Kinetic and thermodynamic studies of the adsorption of heavy metals on to a new adsorbent: coal mine drainage sludge.

In this study, we investigated the application of sludge waste obtained from a coal mine drainage treatment facility that treats acid mine drainage (designated as AMD) from metal-mine water. The coal mine drainage sludge (designated as CMDS), which contained 70% goethite and 30% calcite, was utilized as a sorption material for Cu(II) and Zn(II) removal from an aqueous solution of metallic mine drainage. The equilibriums and kinetics were investigated during a series of batch adsorption experiments. The Langmuir model was used to fit the equilibrium data, resulting in the best fits. The removal efficiencies were controlled by solution pH, temperature, initial concentration of heavy metal, sorbent amount and contact time. The pseudo-second-order kinetic model was used to fit the kinetic data, providing a good correlation with the experimental data.
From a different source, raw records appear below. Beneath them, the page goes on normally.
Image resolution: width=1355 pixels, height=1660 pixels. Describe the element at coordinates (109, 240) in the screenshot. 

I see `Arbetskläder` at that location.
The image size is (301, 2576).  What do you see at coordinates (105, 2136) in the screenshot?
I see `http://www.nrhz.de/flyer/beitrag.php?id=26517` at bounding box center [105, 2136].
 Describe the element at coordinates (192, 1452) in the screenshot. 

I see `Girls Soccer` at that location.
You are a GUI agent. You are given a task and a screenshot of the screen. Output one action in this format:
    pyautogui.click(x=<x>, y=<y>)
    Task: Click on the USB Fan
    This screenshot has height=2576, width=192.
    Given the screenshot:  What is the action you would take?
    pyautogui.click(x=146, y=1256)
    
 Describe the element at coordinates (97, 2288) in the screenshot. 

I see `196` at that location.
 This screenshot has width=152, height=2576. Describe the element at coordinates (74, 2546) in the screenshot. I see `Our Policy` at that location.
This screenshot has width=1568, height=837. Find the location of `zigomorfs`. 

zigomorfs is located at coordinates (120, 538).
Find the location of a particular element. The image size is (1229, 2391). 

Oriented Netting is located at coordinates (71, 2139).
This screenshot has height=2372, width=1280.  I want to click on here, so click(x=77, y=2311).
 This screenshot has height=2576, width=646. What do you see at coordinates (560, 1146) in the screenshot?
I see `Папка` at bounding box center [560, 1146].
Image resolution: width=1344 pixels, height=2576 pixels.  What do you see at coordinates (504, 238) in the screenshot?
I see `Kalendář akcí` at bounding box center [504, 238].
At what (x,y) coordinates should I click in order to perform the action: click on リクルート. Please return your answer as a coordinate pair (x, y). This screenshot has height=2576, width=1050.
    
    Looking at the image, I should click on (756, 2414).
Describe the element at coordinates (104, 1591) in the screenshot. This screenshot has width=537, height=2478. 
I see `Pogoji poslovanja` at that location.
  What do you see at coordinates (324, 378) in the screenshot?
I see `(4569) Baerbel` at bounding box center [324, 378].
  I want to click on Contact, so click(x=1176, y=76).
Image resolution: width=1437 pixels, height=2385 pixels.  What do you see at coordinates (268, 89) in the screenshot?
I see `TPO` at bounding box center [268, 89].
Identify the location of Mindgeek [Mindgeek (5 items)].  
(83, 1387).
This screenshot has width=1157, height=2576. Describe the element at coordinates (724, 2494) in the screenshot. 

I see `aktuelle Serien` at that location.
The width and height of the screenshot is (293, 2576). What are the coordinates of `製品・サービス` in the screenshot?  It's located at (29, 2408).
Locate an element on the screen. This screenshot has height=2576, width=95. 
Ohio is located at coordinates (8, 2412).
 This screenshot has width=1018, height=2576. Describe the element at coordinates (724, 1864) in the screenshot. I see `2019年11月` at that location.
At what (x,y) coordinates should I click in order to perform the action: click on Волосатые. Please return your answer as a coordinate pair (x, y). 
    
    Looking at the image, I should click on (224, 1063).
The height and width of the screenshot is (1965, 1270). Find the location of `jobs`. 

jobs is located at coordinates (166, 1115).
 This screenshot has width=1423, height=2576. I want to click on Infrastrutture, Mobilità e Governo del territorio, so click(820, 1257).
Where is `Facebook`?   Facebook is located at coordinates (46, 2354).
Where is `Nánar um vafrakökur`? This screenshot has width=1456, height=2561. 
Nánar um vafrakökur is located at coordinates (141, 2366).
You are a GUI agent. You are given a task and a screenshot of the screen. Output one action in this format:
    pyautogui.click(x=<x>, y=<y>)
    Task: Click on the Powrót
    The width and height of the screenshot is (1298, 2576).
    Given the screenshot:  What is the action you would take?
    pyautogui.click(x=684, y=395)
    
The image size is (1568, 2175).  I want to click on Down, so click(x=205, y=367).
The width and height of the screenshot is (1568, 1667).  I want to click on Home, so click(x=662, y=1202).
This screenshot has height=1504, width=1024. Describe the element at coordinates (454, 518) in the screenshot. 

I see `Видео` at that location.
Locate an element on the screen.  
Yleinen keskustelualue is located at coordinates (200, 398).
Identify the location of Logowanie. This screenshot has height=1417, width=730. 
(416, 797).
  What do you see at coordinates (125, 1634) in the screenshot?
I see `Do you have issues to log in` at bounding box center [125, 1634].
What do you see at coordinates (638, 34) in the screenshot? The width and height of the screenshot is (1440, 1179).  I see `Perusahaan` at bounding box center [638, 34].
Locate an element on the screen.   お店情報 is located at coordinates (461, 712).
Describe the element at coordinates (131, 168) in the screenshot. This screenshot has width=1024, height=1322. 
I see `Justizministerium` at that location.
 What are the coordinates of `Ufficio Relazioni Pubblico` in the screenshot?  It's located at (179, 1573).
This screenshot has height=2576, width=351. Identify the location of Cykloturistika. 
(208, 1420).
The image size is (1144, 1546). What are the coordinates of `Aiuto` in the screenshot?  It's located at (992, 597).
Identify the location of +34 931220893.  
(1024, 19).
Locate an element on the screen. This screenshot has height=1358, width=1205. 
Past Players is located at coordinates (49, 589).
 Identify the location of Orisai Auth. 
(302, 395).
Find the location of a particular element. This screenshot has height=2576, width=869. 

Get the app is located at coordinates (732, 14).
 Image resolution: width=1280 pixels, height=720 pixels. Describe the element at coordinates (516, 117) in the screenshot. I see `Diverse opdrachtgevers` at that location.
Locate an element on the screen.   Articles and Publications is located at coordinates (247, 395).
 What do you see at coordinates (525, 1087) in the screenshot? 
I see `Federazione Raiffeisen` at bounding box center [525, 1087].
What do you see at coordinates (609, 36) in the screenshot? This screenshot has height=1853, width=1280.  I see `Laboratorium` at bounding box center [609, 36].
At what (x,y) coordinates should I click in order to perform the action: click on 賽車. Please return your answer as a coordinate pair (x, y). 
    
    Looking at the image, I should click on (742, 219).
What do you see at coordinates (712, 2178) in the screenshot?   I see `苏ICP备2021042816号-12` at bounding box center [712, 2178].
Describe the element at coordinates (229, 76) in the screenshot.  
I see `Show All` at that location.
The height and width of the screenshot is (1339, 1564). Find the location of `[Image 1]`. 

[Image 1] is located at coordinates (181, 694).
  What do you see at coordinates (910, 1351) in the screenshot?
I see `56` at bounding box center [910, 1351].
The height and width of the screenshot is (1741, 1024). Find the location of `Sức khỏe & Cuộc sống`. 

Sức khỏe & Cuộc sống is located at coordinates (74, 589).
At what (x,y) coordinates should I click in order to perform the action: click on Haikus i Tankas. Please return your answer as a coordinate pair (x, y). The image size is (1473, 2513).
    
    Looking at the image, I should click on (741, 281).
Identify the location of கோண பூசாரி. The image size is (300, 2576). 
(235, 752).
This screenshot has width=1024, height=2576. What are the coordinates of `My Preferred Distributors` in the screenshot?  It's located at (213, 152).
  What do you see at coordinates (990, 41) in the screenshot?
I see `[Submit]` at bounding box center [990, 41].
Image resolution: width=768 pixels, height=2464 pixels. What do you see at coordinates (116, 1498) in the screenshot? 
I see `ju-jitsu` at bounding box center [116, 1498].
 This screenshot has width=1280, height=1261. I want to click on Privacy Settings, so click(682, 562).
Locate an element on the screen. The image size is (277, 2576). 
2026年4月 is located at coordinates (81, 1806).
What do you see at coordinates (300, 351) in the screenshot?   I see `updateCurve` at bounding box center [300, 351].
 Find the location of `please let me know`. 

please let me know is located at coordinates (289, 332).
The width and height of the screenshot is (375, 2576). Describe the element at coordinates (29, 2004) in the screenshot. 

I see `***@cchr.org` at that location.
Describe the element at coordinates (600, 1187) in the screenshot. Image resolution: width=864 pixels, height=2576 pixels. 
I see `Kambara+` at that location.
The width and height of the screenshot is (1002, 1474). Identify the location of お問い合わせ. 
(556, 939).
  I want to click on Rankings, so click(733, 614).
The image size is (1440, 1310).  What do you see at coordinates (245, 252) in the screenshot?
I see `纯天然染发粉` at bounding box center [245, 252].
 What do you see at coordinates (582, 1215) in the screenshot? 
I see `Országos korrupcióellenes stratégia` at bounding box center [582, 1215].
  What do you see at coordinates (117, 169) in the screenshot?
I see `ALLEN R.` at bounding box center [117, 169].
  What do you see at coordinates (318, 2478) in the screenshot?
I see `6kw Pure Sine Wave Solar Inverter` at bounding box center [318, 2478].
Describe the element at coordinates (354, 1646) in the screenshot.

The results of a thermodynamic study showed that the activation energies (EA) were 3.75 and 1.75 kJ mol(-1) for the adsorption of Cu(II) and Zn(II) on to CMDS at pH 5.5. These values of activation energy could correspond to physisorption. The positive values obtained for both the standard enthalpy change, delta0, and the standard entropy change, deltaS0, suggest that the adsorption of Cu(II) and Zn(II) on to the CMDS was an endothermic reaction and that randomness increased at the solid-liquid interface during the adsorption of Cu(II) and Zn(II) on to the CMDS. The adsorption process also followed a pseudo-second-order kinetic model.